Chimeric antigen receptor (CAR)-T cell therapy, when enriched in memory T cells, proves more effective in controlling diseases for patients, due to the consequential augmentation in CAR-T cell expansion and sustained persistence. read more Human memory T cells are characterized by the presence of stem-like CD8+ memory T cell progenitors, capable of generating either functional TSTEM cells or dysfunctional TPEX cells. Invasive bacterial infection In a phase 1 clinical trial of Lewis Y-CAR-T cells (NCT03851146), we found that TSTEM cells were less prevalent in the infused CAR-T cell products, and the infused CAR-T cells exhibited poor persistence in patients. To resolve this difficulty, we created a production protocol to generate TSTEM-like CAR-T cells with enhanced expression of genes associated with cell replication pathways. In contrast to conventional CAR-T cells, TSTEM-like CAR-T cells exhibited a heightened capacity for proliferation and an amplified release of cytokines following CAR engagement, even after prolonged CAR stimulation in vitro. The generation of CD4+ T cell-dependent CAR-T cells in the TSTEM-like phenotype was crucial for these responses. Improved control of established tumors and resistance to tumor rechallenge were observed in preclinical models following adoptive transfer of TSTEM-like CAR-T cells.

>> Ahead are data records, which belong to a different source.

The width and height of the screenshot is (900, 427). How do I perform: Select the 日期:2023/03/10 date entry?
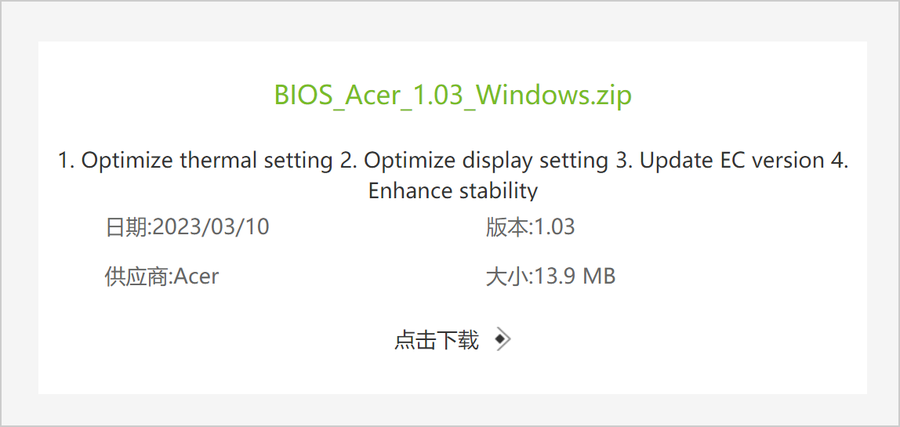[x=187, y=227]
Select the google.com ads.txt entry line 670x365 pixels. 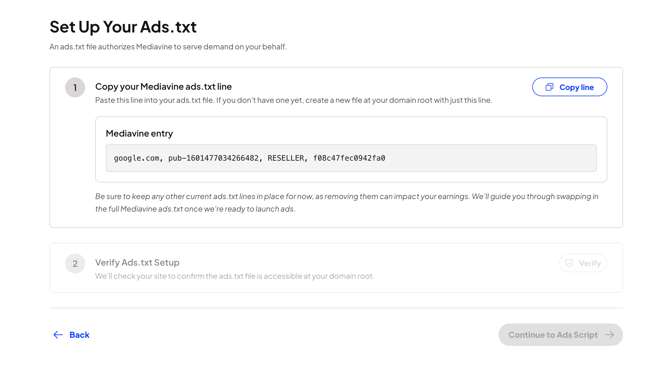tap(351, 158)
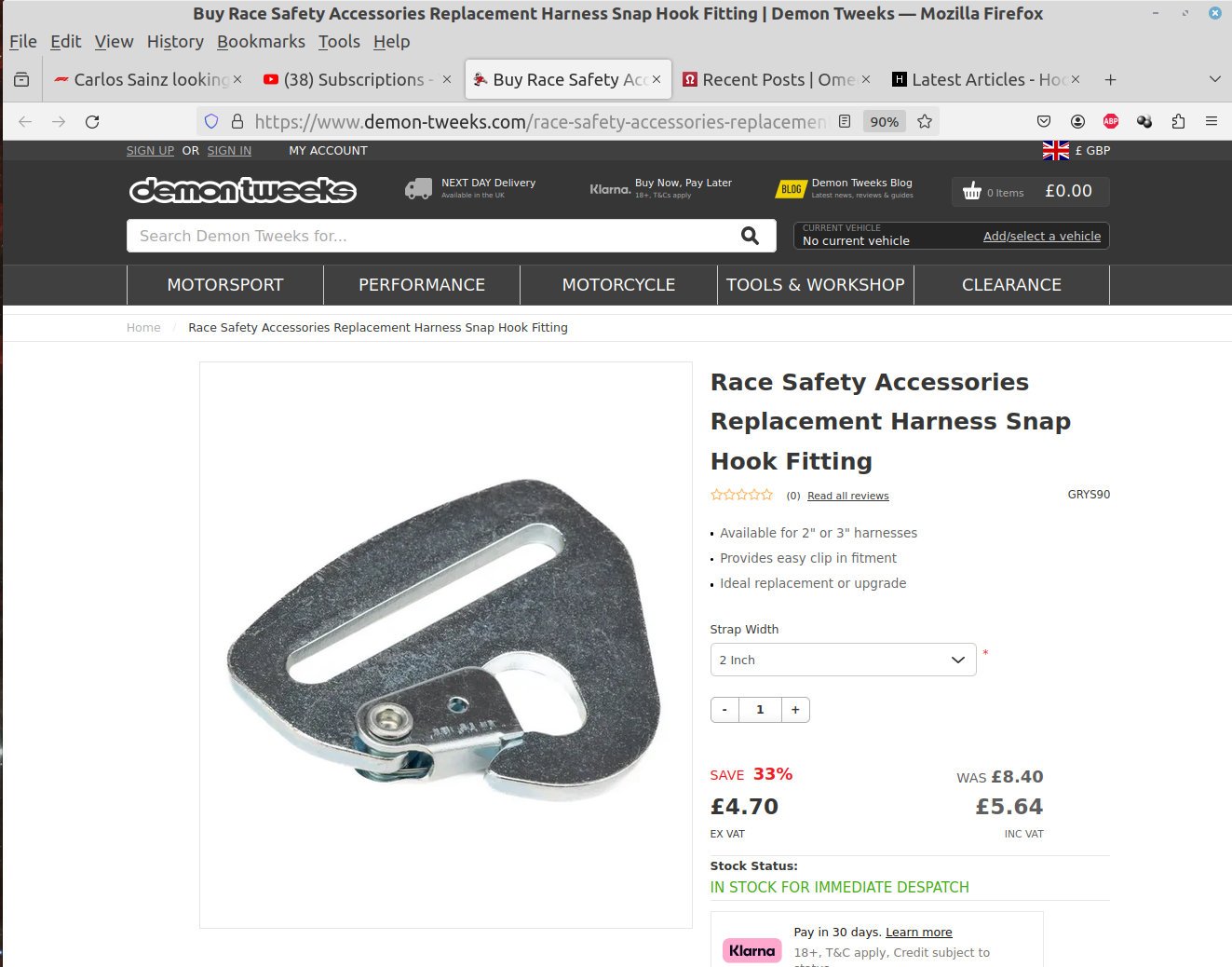
Task: Open the Bookmarks menu
Action: point(261,41)
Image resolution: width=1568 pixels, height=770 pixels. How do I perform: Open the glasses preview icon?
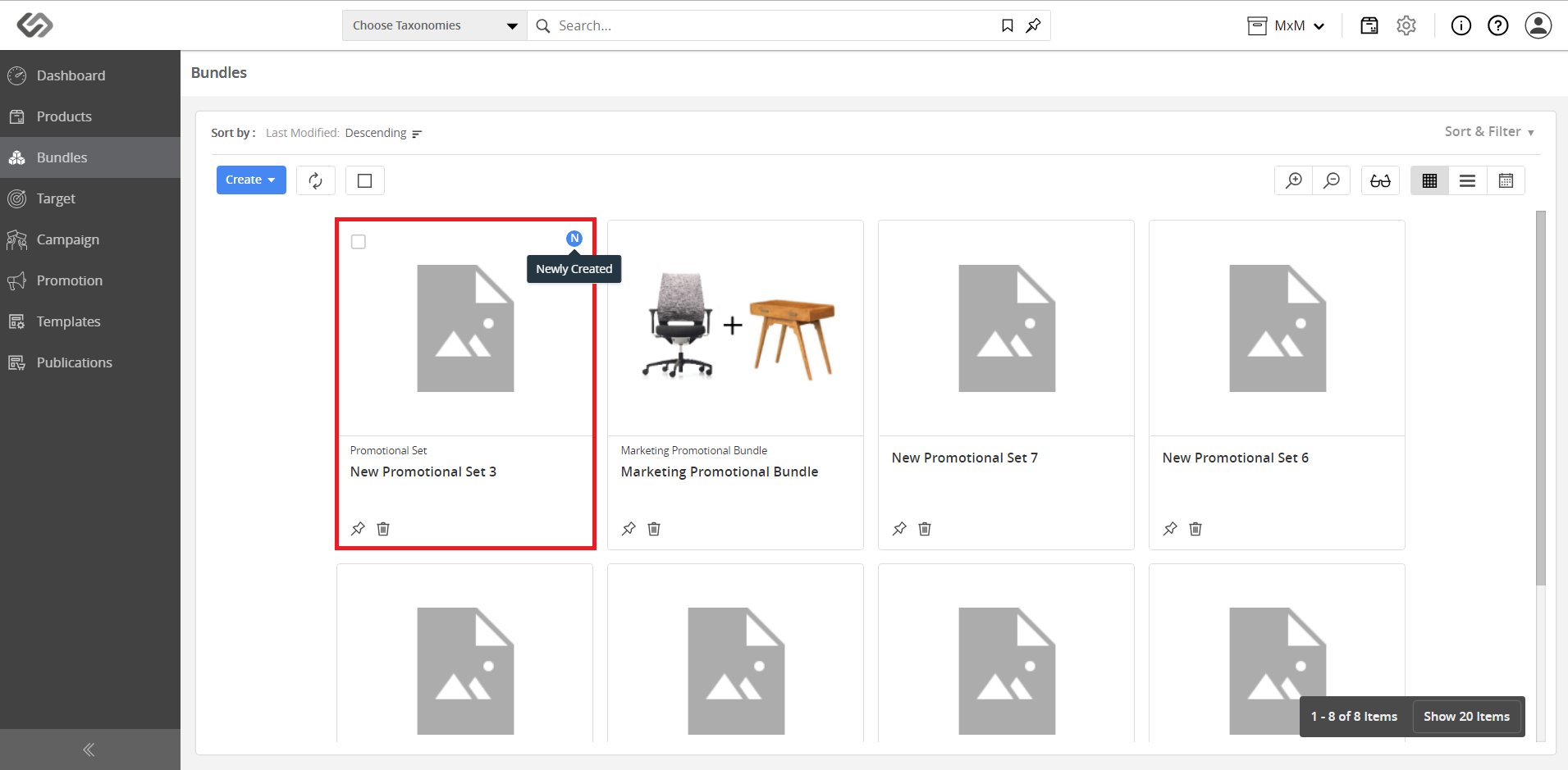coord(1380,180)
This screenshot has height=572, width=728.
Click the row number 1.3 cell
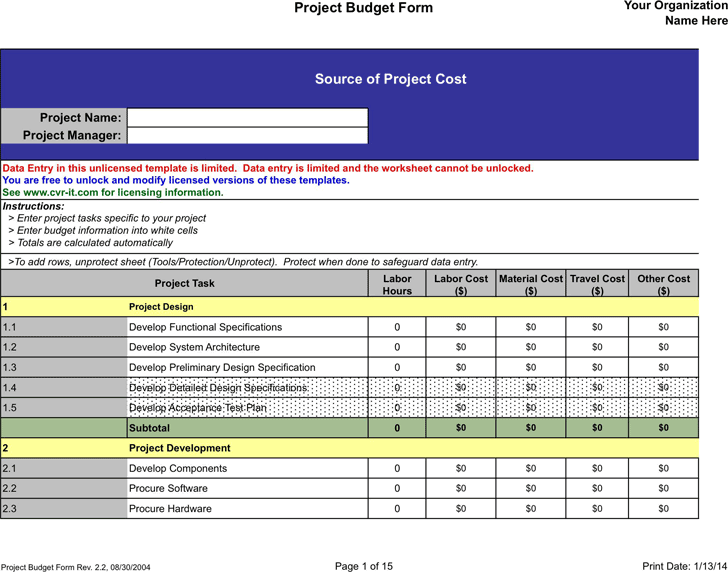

The more favorable outcomes were attributable to the augmented persistence of TSTEM-like CAR-T cells and the increased size of the memory T-cell repertoire. Anti-programmed cell death protein 1 (PD-1) therapy in conjunction with TSTEM-like CAR-T cell infusions successfully eliminated existing tumors; this correlated with an elevated count of interferon–producing tumor-infiltrating CD8+CAR+ T cells. In essence, our CAR-T cell protocol fostered the development of TSTEM-like CAR-T cells, showcasing enhanced therapeutic potency through amplified proliferation and prolonged retention within the living organism.
In contrast to organic gastrointestinal disorders such as inflammatory bowel disease, gastroenterologists may hold less favorable views of gut-brain interaction disorders, including irritable bowel syndrome.